Graph: (Since I can't draw a live graph, I'll describe it clearly as above.)
The graph is a smooth curve that starts at (-1,-4), rises to (0,0), then falls through (1,-2) to (2,-4), and finally rises again to (3,0). It's concave down from x=-1 to x=1, and concave up from x=1 to x=3. Explain
This is a question about understanding how functions change, especially how they go up and down and how they bend, using something called derivatives. Derivatives help us find special points on the graph like peaks, valleys, and where the curve changes its 'bendiness'.

The solving step is:

1. **Finding how fast it changes (the first derivative, $$f'$$):** Imagine walking on the graph. $$f'$$ tells us if we're walking uphill (positive $$f'$$), downhill (negative $$f'$$), or on flat ground (zero $$f'$$). For $$f(x) = x^3 - 3x^2$$, we use a simple rule called the "power rule" (which means if you have $$x$$ to a power, you bring the power down and subtract 1 from the power). So, $$f'(x) = 3x^2 - 6x$$.

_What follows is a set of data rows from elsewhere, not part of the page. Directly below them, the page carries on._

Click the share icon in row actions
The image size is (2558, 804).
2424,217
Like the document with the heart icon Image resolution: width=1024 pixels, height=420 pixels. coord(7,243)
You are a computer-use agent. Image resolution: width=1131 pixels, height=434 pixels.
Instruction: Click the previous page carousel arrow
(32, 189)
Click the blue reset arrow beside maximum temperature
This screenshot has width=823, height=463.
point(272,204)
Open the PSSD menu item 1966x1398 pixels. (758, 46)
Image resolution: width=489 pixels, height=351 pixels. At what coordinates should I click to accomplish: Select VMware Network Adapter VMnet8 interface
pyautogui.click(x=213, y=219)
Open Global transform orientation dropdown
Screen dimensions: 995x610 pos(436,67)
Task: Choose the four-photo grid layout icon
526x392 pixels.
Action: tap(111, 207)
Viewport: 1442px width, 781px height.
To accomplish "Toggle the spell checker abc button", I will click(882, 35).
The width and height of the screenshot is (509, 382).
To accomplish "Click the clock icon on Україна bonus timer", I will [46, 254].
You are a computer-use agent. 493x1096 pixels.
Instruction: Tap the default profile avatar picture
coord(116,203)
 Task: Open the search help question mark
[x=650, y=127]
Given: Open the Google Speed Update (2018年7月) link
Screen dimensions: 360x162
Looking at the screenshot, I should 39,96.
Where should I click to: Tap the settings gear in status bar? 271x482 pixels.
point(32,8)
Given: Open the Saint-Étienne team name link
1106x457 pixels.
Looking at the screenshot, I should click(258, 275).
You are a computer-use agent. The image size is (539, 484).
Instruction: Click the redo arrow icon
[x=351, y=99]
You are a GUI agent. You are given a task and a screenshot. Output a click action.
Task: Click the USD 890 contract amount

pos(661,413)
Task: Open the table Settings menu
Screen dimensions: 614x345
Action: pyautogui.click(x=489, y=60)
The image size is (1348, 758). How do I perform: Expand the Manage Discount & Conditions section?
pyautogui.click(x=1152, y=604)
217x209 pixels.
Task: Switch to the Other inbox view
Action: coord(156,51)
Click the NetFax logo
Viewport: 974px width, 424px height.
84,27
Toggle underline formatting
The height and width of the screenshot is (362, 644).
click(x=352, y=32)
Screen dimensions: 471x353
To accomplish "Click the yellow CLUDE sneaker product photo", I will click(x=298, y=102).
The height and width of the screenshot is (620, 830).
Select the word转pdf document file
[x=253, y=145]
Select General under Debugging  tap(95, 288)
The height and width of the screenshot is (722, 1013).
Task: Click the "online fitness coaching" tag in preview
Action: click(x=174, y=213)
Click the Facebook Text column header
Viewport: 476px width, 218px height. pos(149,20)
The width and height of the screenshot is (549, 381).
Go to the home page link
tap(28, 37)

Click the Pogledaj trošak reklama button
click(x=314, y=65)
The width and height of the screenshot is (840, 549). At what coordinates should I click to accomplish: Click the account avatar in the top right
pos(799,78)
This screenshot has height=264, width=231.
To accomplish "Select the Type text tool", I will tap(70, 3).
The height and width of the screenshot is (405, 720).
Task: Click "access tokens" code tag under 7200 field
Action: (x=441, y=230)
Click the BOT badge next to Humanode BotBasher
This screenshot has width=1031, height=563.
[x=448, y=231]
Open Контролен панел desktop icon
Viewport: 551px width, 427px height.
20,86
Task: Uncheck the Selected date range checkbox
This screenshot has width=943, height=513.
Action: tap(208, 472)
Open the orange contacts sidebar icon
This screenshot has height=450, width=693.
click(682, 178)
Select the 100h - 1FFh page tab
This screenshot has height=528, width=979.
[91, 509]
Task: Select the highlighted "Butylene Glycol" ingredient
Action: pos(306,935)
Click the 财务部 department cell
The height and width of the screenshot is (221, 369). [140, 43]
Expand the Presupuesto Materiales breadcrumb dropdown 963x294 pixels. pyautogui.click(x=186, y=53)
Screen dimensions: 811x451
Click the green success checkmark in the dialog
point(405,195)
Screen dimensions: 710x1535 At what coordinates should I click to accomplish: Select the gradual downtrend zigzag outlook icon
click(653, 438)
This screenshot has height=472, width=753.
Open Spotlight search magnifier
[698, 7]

2. **Finding how the "walking" changes (the second derivative, $$f''$$):** Now, $$f''$$ tells us if the path is curving like a smiling face (concave up, positive $$f''$$) or a frowning face (concave down, negative $$f''$$). We just do the power rule again on our $$f'(x)$$, which gives us $$f''(x) = 6x - 6$$.
3. **Finding the "turnaround" points (critical points):** These are like the very top of a hill or the bottom of a valley where the graph stops going up or down for a moment. We find these by setting $$f'(x)$$ to zero and solving for $$x$$. We found $$x=0$$ and $$x=2$$. These are important!
4. **Finding where the bend changes (inflection points):** This is where the graph switches from being a "frowning face" to a "smiling face" or vice versa. We find these by setting $$f''(x)$$ to zero and solving for $$x$$. We found $$x=1$$. We also checked that the "bendiness" actually changed around $$x=1$$.
5. **Checking all the important spots:** To find the highest and lowest points (global maxima and minima), we need to check the function's value at all the critical points we found AND at the very beginning and end of the given interval (the endpoints). We plug $$x=-1, 0, 2, 3$$ into the original $$f(x)$$ to get their corresponding $$y$$ values. Then we compare all these $$y$$ values to find the very highest and very lowest! We also used the second derivative to figure out if our critical points were local peaks or local valleys.
6. **Drawing a picture (Graphing $$f$$):** With all these points and ideas about where it goes up/down and where it bends, we can draw a cool picture of the function! We plotted the points $$(-1, -4)$$, $$(0, 0)$$, $$(1, -2)$$, $$(2, -4)$$, and $$(3, 0)$$ and connected them smoothly, remembering the concavity changes.